-------- Provided information --------
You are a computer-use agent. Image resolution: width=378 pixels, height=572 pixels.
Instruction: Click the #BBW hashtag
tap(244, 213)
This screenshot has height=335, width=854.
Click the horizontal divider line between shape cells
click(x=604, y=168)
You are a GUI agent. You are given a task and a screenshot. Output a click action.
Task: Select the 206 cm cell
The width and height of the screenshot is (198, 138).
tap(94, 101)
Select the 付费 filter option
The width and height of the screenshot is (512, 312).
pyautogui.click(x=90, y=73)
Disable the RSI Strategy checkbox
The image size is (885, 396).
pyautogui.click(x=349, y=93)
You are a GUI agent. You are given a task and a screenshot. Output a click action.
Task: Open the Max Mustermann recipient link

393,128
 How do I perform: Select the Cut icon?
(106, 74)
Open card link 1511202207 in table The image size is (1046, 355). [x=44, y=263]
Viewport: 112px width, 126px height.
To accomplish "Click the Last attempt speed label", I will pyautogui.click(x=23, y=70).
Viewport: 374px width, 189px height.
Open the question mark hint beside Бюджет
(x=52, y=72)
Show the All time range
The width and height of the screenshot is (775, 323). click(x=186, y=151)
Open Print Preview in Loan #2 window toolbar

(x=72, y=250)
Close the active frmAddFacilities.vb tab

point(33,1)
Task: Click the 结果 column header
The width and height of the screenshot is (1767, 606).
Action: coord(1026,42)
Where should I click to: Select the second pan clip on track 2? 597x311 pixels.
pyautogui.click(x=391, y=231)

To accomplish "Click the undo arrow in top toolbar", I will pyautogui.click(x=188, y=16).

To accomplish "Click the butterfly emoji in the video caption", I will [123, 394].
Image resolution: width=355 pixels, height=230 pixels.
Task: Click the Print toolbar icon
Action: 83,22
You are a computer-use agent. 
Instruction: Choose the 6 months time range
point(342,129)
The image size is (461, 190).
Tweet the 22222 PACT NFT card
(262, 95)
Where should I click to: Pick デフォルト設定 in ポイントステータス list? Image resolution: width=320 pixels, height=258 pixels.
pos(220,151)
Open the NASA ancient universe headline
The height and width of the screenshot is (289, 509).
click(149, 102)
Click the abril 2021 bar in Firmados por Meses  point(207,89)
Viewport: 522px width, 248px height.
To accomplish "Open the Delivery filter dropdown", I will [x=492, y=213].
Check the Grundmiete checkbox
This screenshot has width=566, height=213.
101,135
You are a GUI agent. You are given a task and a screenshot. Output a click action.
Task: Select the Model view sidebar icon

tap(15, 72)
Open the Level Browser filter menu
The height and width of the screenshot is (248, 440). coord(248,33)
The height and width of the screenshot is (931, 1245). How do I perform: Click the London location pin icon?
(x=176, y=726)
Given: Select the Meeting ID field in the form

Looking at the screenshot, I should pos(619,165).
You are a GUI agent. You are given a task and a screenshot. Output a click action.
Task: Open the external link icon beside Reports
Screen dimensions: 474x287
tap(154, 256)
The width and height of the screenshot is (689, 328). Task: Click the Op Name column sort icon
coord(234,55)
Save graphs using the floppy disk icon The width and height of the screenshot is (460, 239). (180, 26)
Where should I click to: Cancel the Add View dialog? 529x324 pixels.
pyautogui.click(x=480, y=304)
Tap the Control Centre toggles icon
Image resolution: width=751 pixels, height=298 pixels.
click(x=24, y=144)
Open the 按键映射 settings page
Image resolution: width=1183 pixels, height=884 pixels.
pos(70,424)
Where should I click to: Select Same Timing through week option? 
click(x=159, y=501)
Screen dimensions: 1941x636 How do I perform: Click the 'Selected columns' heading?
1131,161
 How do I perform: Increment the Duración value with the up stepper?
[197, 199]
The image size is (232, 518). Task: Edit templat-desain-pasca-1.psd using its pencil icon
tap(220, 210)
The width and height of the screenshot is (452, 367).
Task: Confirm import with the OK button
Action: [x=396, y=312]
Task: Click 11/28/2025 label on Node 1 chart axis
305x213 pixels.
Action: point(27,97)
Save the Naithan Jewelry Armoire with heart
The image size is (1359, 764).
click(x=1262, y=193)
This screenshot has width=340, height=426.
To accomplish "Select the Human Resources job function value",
--------
> **The problem**: An exact copy of every entry is what is needed here.

> **Answer section**:
You are a computer-use agent. Image resolution: width=378 pixels, height=572 pixels.
Instruction: Click the #BBW hashtag
tap(244, 213)
This screenshot has height=335, width=854.
Click the horizontal divider line between shape cells
click(x=604, y=168)
You are a GUI agent. You are given a task and a screenshot. Output a click action.
Task: Select the 206 cm cell
The width and height of the screenshot is (198, 138).
tap(94, 101)
Select the 付费 filter option
The width and height of the screenshot is (512, 312).
pyautogui.click(x=90, y=73)
Disable the RSI Strategy checkbox
The image size is (885, 396).
pyautogui.click(x=349, y=93)
You are a GUI agent. You are given a task and a screenshot. Output a click action.
Task: Open the Max Mustermann recipient link

393,128
 How do I perform: Select the Cut icon?
(106, 74)
Open card link 1511202207 in table The image size is (1046, 355). [x=44, y=263]
Viewport: 112px width, 126px height.
To accomplish "Click the Last attempt speed label", I will pyautogui.click(x=23, y=70).
Viewport: 374px width, 189px height.
Open the question mark hint beside Бюджет
(x=52, y=72)
Show the All time range
The width and height of the screenshot is (775, 323). click(x=186, y=151)
Open Print Preview in Loan #2 window toolbar

(x=72, y=250)
Close the active frmAddFacilities.vb tab

point(33,1)
Task: Click the 结果 column header
The width and height of the screenshot is (1767, 606).
Action: coord(1026,42)
Where should I click to: Select the second pan clip on track 2? 597x311 pixels.
pyautogui.click(x=391, y=231)

To accomplish "Click the undo arrow in top toolbar", I will pyautogui.click(x=188, y=16).

To accomplish "Click the butterfly emoji in the video caption", I will [123, 394].
Image resolution: width=355 pixels, height=230 pixels.
Task: Click the Print toolbar icon
Action: 83,22
You are a computer-use agent. 
Instruction: Choose the 6 months time range
point(342,129)
The image size is (461, 190).
Tweet the 22222 PACT NFT card
(262, 95)
Where should I click to: Pick デフォルト設定 in ポイントステータス list? Image resolution: width=320 pixels, height=258 pixels.
pos(220,151)
Open the NASA ancient universe headline
The height and width of the screenshot is (289, 509).
click(149, 102)
Click the abril 2021 bar in Firmados por Meses  point(207,89)
Viewport: 522px width, 248px height.
To accomplish "Open the Delivery filter dropdown", I will [x=492, y=213].
Check the Grundmiete checkbox
This screenshot has width=566, height=213.
101,135
You are a GUI agent. You are given a task and a screenshot. Output a click action.
Task: Select the Model view sidebar icon

tap(15, 72)
Open the Level Browser filter menu
The height and width of the screenshot is (248, 440). coord(248,33)
The height and width of the screenshot is (931, 1245). How do I perform: Click the London location pin icon?
(x=176, y=726)
Given: Select the Meeting ID field in the form

Looking at the screenshot, I should pos(619,165).
You are a GUI agent. You are given a task and a screenshot. Output a click action.
Task: Open the external link icon beside Reports
Screen dimensions: 474x287
tap(154, 256)
The width and height of the screenshot is (689, 328). Task: Click the Op Name column sort icon
coord(234,55)
Save graphs using the floppy disk icon The width and height of the screenshot is (460, 239). (180, 26)
Where should I click to: Cancel the Add View dialog? 529x324 pixels.
pyautogui.click(x=480, y=304)
Tap the Control Centre toggles icon
Image resolution: width=751 pixels, height=298 pixels.
click(x=24, y=144)
Open the 按键映射 settings page
Image resolution: width=1183 pixels, height=884 pixels.
pos(70,424)
Where should I click to: Select Same Timing through week option? 
click(x=159, y=501)
Screen dimensions: 1941x636 How do I perform: Click the 'Selected columns' heading?
1131,161
 How do I perform: Increment the Duración value with the up stepper?
[197, 199]
The image size is (232, 518). Task: Edit templat-desain-pasca-1.psd using its pencil icon
tap(220, 210)
The width and height of the screenshot is (452, 367).
Task: Confirm import with the OK button
Action: [x=396, y=312]
Task: Click 11/28/2025 label on Node 1 chart axis
305x213 pixels.
Action: point(27,97)
Save the Naithan Jewelry Armoire with heart
The image size is (1359, 764).
click(x=1262, y=193)
This screenshot has width=340, height=426.
To accomplish "Select the Human Resources job function value",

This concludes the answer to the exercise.